The number of lines in the entries below holding the word "computer" is all that is needed here.
Exercise materials Start Marker
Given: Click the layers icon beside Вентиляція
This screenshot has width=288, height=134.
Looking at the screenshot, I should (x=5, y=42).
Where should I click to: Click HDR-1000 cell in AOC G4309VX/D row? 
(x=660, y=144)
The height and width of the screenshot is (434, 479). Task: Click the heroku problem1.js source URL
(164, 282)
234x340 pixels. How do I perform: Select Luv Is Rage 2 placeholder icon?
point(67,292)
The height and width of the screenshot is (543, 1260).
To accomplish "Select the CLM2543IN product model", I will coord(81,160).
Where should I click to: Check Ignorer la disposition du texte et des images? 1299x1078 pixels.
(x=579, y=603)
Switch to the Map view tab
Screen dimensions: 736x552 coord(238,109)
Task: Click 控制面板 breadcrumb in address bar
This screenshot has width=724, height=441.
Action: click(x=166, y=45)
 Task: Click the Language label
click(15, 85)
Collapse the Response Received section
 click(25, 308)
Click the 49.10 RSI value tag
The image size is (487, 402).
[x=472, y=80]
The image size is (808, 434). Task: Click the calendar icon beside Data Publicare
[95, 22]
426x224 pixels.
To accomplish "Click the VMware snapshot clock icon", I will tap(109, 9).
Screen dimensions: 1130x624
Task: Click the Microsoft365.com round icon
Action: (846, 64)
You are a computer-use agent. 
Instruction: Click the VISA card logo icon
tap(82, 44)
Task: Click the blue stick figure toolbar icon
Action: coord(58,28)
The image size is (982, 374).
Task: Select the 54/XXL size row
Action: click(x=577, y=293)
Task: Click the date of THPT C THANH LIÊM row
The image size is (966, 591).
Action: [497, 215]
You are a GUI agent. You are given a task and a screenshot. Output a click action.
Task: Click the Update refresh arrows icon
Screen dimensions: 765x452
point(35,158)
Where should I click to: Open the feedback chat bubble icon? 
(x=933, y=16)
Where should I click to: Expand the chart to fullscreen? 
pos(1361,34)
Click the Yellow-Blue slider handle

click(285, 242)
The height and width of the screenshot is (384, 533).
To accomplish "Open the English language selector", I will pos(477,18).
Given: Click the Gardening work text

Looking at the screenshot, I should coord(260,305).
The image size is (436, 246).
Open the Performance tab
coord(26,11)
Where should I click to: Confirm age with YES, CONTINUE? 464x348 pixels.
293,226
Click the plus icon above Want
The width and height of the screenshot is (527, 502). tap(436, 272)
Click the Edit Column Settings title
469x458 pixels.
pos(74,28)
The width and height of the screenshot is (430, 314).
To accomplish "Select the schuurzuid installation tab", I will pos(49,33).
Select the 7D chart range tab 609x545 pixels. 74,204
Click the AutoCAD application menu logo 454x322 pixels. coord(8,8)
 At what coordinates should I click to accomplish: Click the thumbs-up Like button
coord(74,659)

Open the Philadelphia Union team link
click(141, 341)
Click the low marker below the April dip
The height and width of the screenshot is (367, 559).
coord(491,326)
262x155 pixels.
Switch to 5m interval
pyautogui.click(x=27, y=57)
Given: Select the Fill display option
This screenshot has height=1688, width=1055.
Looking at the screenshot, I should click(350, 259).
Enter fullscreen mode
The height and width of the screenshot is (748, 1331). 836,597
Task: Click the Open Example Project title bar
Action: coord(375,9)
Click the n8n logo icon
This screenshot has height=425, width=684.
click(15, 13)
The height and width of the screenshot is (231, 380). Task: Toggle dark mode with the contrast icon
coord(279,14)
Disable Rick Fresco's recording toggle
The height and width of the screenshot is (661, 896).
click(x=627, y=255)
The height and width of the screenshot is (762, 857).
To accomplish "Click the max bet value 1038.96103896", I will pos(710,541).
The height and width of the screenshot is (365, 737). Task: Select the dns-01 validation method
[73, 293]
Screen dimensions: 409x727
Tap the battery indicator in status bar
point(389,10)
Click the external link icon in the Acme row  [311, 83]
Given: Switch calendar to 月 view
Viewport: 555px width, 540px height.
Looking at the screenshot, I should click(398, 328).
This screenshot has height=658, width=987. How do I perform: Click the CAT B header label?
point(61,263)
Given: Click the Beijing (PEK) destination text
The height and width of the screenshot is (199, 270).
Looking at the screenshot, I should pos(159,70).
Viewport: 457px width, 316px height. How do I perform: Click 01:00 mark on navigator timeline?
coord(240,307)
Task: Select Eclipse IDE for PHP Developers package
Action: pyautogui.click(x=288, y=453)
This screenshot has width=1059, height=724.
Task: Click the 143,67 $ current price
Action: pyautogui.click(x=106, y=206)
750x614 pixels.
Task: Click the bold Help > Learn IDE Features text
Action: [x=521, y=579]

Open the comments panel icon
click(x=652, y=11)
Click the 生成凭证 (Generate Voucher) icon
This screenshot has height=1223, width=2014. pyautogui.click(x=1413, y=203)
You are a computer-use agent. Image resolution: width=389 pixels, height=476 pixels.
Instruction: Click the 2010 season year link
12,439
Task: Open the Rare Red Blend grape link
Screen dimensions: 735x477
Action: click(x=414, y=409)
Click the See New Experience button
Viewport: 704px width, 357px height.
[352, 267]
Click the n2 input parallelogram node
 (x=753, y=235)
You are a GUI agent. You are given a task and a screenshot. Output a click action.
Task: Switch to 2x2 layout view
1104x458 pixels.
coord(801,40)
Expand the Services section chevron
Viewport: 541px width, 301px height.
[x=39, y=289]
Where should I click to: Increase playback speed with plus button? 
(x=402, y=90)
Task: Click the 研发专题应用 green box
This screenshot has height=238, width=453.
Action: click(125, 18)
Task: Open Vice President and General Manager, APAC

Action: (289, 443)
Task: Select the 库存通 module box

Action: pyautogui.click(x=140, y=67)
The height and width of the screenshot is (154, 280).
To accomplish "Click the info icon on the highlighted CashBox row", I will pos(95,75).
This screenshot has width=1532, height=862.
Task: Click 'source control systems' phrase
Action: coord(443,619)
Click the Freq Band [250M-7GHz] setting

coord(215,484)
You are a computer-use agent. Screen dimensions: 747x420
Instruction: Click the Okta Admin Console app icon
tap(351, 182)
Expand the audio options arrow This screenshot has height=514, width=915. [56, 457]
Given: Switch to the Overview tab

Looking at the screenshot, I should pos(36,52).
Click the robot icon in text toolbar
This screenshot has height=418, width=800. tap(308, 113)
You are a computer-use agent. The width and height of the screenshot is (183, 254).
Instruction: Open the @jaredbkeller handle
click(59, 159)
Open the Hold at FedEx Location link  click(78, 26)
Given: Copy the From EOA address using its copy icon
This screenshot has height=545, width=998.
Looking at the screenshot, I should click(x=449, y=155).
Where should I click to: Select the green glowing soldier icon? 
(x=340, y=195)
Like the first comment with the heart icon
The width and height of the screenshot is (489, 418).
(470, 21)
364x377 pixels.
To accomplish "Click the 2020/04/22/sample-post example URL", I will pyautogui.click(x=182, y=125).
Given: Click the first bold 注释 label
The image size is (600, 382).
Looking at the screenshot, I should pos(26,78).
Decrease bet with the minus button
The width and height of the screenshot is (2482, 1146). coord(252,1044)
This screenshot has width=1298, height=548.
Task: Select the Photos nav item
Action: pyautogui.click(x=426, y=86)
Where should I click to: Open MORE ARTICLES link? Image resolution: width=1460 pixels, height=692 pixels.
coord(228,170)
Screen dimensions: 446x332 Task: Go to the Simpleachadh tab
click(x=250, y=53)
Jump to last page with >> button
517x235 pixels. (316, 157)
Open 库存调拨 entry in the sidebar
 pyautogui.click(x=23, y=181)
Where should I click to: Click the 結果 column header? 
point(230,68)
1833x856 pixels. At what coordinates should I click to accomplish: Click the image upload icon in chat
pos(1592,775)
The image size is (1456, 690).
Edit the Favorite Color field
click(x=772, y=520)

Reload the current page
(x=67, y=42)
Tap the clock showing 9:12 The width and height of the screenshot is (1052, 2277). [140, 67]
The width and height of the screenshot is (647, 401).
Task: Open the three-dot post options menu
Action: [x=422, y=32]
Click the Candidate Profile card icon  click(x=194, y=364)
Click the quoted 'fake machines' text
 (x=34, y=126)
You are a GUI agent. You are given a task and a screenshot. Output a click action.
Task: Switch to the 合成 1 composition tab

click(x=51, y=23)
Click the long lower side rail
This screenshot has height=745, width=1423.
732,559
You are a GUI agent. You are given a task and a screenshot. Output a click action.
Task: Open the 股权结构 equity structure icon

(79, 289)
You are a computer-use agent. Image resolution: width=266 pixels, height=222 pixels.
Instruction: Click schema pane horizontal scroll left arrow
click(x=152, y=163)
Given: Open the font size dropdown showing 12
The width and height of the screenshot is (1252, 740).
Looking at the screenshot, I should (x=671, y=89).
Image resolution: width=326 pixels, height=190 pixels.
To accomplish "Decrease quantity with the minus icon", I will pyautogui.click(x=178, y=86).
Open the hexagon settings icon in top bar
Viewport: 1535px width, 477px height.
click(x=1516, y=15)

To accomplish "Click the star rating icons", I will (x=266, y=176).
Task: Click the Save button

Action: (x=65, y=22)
Exercise materials End Marker
Result of this task: 5